* **TASK DIRECTIONS**: Set down the listing verbatim, from its first line down to the line containing "center [200, 584].", with that line included.

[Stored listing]
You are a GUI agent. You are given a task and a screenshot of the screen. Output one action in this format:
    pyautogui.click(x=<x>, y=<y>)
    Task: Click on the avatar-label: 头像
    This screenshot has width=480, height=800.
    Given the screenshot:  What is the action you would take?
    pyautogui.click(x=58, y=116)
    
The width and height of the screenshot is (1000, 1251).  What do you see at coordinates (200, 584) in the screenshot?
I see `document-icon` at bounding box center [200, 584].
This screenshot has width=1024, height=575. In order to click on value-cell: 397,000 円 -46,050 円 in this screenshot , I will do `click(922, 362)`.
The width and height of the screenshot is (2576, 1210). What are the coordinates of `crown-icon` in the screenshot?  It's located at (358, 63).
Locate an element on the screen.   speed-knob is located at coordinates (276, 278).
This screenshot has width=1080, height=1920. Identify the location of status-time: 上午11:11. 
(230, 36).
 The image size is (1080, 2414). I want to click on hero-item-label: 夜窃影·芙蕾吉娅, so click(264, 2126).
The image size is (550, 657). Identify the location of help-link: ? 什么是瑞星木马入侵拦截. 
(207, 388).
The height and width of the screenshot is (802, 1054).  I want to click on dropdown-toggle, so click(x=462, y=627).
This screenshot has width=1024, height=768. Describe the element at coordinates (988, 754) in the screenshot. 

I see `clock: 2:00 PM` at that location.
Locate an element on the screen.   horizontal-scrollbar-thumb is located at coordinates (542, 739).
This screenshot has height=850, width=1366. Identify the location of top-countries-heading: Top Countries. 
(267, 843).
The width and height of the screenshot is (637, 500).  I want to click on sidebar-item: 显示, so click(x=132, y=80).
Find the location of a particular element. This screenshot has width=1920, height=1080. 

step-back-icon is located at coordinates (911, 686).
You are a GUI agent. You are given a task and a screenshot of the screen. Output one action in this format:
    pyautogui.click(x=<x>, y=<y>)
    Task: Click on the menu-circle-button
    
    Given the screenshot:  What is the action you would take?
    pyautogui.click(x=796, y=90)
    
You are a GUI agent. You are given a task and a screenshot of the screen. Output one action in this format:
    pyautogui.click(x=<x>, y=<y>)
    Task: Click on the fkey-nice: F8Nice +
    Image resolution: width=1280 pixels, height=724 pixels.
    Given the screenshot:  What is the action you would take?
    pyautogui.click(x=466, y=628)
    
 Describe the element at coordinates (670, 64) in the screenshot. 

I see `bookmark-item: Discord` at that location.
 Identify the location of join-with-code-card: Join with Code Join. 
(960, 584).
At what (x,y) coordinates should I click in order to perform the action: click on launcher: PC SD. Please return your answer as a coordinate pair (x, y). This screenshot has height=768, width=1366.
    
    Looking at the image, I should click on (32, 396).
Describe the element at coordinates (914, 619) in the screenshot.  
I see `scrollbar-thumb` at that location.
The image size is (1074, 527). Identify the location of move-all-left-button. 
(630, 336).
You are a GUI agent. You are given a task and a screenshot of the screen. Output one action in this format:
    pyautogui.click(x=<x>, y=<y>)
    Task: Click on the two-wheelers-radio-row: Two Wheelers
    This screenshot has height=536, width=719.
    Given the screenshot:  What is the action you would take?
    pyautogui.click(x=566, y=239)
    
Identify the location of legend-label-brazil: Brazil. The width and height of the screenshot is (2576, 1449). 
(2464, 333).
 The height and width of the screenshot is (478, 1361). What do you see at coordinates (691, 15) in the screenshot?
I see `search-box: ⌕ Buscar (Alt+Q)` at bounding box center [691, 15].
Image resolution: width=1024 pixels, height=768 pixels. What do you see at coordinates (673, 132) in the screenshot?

* **TASK RESULT**:
You are a GUI agent. You are given a task and a screenshot of the screen. Output one action in this format:
    pyautogui.click(x=<x>, y=<y>)
    Task: Click on the avatar-label: 头像
    This screenshot has width=480, height=800.
    Given the screenshot:  What is the action you would take?
    pyautogui.click(x=58, y=116)
    
The width and height of the screenshot is (1000, 1251).  What do you see at coordinates (200, 584) in the screenshot?
I see `document-icon` at bounding box center [200, 584].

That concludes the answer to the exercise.